First, we need to factor the denominators to find a common denominator and identify any restrictions on the variable $$x$$.
The denominators are $$(x+3)$$, $$(x-2)$$, and $$(x^{2}+x-6)$$.
Let's factor the quadratic denominator, $$x^{2}+x-6$$. We are looking for two numbers that multiply to -6 and add to 1. These numbers are 3 and -2.
So, $$x^{2}+x-6 = (x+3)(x-2)$$.
Thus, the equation can be rewritten as: $$\dfrac {5}{x+3}+\dfrac {1}{x-2}=\dfrac {8}{(x+3)(x-2)}$$.

**step3** Identifying restrictions on x

For the fractions to be defined, the denominators cannot be zero.
Therefore, we must have:
$$x+3 \neq 0 \implies x \neq -3$$
$$x-2 \neq 0 \implies x \neq 2$$
So, any solution we find must not be equal to -3 or 2.

**step4** Clearing the denominators

To solve the equation, we can multiply every term by the least common denominator (LCD), which is $$(x+3)(x-2)$$.
Multiplying both sides of the equation by $$(x+3)(x-2)$$:
$$(x+3)(x-2) \left( \dfrac {5}{x+3} \right) + (x+3)(x-2) \left( \dfrac {1}{x-2} \right) = (x+3)(x-2) \left( \dfrac {8}{(x+3)(x-2)} \right)$$
This simplifies to:
$$5(x-2) + 1(x+3) = 8$$

**step5** Solving the linear equation

Now, we expand and simplify the equation:
$$5x - 10 + x + 3 = 8$$
Combine like terms:
$$ (5x+x) + (-10+3) = 8 $$
$$ 6x - 7 = 8 $$
Add 7 to both sides of the equation:
$$ 6x = 8 + 7 $$
$$ 6x = 15 $$
Divide by 6 to solve for $$x$$:
$$ x = \dfrac{15}{6} $$
Simplify the fraction by dividing both the numerator and the denominator by their greatest common divisor, which is 3:
$$ x = \dfrac{15 \div 3}{6 \div 3} $$
$$ x = \dfrac{5}{2} $$

**step6** Checking the solution against restrictions

We found the solution $$x = \dfrac{5}{2}$$.
Now, we must check if this solution is valid by ensuring it does not violate the restrictions identified in Step 3 ($$x \neq -3$$ and $$x \neq 2$$).
$$ \dfrac{5}{2} = 2.5 $$
Since $$2.5 \neq -3$$ and $$2.5 \neq 2$$, the solution $$x = \dfrac{5}{2}$$ is valid.

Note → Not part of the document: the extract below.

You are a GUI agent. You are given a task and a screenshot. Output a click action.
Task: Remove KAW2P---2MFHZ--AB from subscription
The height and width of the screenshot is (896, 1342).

**step7** Classifying the equation

An equation can be classified as an identity, a conditional equation, or an inconsistent equation.
- An identity is true for all values of the variable for which the expressions are defined.
- A conditional equation is true for specific values of the variable.
- An inconsistent equation has no solution.
Since we found a single, specific solution for $$x$$ ($$x = \dfrac{5}{2}$$), the equation is a conditional equation.